1. Zur Krise der Partei und ihren Ursachen

Vor nunmehr 10 Jahren erreichte DIE LINKE bei den Wahlen zum Deutschen Bundestag 11,9% der Stimmen. Über 5,1 Millionen Menschen entschieden sich damals für unsere Partei. Dieses Ergebnis konnten wir weder 2013 noch 2017 wieder erreichen. Die jeweils letzten Landtagswahlen in Sachsen-Anhalt, Saarland, Mecklenburg-Vorpommern, Brandenburg und Sachsen endeten für DIE LINKE mit den schlechtesten Resultaten seit einem Jahrzehnt, das Gleiche gilt für die Europawahlen. Ausnahmen bilden in dieser Kette lediglich die drei Stadtstaaten Berlin, Bremen und Hamburg sowie Thüringen und Hessen. In den anderen Bundesländern konnten wir die 5%-Hürde nicht überwinden. Mit den Wahlniederlagen bei den Kommunal- und Europawahlen im Mai 2019 und der Landtagswahl am 1. September ist deutlich, dass die Zukunft der LINKEN als gesellschaftlich bedeutsame sozialistische Partei stark gefährdet ist. Die schon seit dem Wahlzyklus 2008/2009 voranschreitende Krise ist nunmehr existenziell. Das bezeugt nicht nur die Angleichung an die Wahlergebnisse von 1990 bzw. 2002 – dem Ausscheiden der damaligen PDS aus dem Bundestag –, zumal soziodemografische Ressourcen der Nachwendezeit und Jahrtausendwende heute nicht mehr zur Verfügung stehen. Noch dramatischer ist die Tatsache, dass bei wichtigen Teilen unserer Wähler*innenschaft und Zielgruppen – z.B. Arbeiter*innen, Arbeitslose und Prekarisierte – rechte Kräfte inzwischen mehrfach stärker sind als wir. Darüber hinaus vertieft sich der Graben der Wahlergebnisse zwischen Stadt und Land, bei letzterem sind wir faktisch nur noch einstellig.
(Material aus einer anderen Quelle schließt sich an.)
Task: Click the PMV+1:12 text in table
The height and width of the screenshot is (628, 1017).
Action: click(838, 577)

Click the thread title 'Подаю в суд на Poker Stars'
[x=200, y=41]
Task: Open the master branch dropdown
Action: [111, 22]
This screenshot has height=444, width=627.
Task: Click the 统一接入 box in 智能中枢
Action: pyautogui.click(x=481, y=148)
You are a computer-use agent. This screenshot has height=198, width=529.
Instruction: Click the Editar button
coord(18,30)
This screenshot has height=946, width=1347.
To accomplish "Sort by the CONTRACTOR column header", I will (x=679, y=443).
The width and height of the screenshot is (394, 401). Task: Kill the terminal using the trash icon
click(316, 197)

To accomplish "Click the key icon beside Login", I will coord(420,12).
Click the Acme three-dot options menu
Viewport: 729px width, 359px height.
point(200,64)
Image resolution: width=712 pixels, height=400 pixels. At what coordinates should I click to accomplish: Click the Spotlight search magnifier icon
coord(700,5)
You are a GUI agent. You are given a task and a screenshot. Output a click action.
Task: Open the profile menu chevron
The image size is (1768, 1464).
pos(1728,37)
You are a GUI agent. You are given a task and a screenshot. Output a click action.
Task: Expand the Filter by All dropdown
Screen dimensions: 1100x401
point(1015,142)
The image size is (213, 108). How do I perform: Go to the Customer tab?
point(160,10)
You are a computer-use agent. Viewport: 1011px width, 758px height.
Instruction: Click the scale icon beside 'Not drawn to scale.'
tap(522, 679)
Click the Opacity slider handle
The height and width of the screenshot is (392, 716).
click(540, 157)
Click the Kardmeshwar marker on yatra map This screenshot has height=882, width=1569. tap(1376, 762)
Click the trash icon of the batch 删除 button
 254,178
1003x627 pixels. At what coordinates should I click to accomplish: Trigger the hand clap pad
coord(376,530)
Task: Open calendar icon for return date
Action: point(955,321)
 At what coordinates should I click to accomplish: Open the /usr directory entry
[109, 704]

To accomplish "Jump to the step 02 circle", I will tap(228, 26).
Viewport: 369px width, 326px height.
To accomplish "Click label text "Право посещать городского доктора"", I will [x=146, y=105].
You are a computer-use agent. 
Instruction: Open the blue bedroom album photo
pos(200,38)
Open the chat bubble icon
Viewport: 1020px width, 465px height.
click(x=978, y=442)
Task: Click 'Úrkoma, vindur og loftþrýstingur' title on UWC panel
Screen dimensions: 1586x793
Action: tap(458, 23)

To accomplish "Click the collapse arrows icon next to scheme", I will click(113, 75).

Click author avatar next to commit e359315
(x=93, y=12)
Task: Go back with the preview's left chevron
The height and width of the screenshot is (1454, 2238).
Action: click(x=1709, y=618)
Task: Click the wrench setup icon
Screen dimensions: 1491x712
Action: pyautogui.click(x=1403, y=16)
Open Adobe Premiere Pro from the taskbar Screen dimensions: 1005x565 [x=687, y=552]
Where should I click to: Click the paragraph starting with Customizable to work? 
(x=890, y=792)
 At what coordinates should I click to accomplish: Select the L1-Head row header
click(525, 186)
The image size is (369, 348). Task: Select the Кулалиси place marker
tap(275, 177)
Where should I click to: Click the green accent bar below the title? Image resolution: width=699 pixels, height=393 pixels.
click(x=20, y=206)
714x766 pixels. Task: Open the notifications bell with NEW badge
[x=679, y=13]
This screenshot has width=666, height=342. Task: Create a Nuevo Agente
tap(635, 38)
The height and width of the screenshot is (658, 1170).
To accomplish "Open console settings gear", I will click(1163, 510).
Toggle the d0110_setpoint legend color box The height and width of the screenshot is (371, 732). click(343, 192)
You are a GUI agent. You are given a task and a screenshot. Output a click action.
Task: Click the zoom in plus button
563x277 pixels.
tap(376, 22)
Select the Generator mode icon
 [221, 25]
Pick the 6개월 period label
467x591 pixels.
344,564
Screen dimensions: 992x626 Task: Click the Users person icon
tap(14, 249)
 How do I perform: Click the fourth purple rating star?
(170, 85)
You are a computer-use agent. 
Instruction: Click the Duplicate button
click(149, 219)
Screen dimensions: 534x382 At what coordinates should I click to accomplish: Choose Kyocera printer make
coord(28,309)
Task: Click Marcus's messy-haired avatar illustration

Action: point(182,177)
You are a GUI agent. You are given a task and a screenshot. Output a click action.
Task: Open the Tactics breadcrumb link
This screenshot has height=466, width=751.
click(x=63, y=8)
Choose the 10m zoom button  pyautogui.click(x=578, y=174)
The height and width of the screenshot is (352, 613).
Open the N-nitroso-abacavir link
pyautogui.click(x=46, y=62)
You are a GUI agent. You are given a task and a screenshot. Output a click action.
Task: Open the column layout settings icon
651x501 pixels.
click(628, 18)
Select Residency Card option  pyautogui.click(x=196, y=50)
Um diese Entwicklung der LINKEN in Deutschland und in Sachsen richtig zu beurteilen, ist es notwendig, die Veränderungen der gesellschaftspolitischen Lage nicht nur hier, sondern auch in unseren Nachbarländern und darüber hinaus in einer globalisierten Welt ins Auge zu fassen. An jedem Ende der Welt sind Prozesse zu beobachten, die auf eine Stärkung rechter politischer Kräfte in der jeweiligen regionalen Spielart hinauslaufen. Die bekanntesten Beispiele dafür sind vielleicht Trump und Bolsonaro, genannt seien jedoch auch Duterte auf den Philippinen, die Wahlerfolge der BJP in Indien, von Orbán in Ungarn und der PiS in Polen. Darüber hinaus werden rechte Parteien auch da stärker, wo sie (noch) nicht Regierungsmacht erreichen. Der Bedeutungszuwachs nationalistischer, konservativer, teilweise religiös motivierter Ideologien, die einer (vermeintlich) althergebrachten Lebensweise, kultureller Homogenität und der Ablehnung alles Fremden das Wort reden, muss als eine Reaktion auf die neoliberale Globalisierungspolitik der letzten Jahrzehnte verstanden werden. Ob im „Rostgürtel“ der USA oder im indischen Gujarat, der Rückgriff auf aggressiven Nationalismus ist weltweit zu beobachten. Linken Parteien ist es in diesem Zusammenhang nur selten gelungen, wirkungsvolle Gegenmachtstrategien zu entwickeln. Parteien mit verschiedenen linken Traditionslinien (von kommunistisch bis demokratisch-sozialistisch) schrumpfen oder sind ganz von der Bildfläche verschwunden, mit großen Hoffnungen verbundene Neugründungen erfüllen diese bisher noch nicht.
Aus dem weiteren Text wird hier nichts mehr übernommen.